### Problem:
Among the records that follow, how many lines include the string "arrow"? Only the number is wanted.
--- Supplied entries ---
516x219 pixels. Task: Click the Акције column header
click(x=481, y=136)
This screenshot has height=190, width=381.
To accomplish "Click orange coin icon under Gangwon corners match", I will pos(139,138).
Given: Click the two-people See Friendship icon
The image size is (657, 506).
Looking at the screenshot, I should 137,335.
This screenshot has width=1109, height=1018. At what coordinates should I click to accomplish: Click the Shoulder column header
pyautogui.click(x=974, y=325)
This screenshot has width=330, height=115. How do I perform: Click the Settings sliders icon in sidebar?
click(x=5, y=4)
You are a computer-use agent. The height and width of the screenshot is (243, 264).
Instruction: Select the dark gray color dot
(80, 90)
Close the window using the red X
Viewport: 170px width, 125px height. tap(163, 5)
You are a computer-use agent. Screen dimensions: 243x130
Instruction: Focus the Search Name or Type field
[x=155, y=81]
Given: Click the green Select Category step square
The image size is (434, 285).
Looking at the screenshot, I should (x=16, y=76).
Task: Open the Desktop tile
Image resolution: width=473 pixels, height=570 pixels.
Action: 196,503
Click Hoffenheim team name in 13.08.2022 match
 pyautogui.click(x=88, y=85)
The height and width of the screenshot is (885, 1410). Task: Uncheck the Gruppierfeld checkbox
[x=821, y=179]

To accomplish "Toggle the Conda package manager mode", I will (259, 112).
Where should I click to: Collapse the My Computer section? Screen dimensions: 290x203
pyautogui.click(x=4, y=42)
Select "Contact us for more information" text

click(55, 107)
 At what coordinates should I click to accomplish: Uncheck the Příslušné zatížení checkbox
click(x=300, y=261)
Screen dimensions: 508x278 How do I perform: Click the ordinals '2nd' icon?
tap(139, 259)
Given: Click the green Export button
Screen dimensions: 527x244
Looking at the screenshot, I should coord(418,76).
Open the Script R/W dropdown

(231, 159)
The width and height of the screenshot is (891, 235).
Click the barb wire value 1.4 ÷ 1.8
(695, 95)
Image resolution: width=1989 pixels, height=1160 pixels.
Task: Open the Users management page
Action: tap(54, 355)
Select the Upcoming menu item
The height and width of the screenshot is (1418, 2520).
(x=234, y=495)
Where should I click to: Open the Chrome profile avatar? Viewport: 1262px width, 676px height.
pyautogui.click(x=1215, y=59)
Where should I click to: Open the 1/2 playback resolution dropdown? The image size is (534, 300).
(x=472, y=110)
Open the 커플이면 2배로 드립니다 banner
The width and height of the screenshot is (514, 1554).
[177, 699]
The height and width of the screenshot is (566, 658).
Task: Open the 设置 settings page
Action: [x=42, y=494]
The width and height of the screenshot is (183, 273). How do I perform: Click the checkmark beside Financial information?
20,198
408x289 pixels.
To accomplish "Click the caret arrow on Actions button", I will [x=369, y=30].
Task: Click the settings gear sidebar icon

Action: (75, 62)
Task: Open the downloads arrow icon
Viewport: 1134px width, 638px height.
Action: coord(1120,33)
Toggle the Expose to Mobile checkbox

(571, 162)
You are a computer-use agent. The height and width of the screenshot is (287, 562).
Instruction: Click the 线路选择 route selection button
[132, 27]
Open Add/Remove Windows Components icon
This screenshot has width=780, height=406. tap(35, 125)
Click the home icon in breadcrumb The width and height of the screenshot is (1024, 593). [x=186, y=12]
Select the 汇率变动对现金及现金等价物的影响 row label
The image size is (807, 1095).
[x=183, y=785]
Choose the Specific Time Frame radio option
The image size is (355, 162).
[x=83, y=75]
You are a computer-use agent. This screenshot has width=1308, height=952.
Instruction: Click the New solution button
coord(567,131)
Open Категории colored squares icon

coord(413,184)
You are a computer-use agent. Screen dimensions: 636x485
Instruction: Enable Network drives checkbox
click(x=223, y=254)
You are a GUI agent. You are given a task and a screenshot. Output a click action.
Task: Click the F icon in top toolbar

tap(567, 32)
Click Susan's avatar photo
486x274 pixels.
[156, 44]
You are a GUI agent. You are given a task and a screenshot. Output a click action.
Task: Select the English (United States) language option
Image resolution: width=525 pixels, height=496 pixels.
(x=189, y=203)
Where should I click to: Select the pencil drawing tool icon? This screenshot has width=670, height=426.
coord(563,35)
---
### Solved problem:
2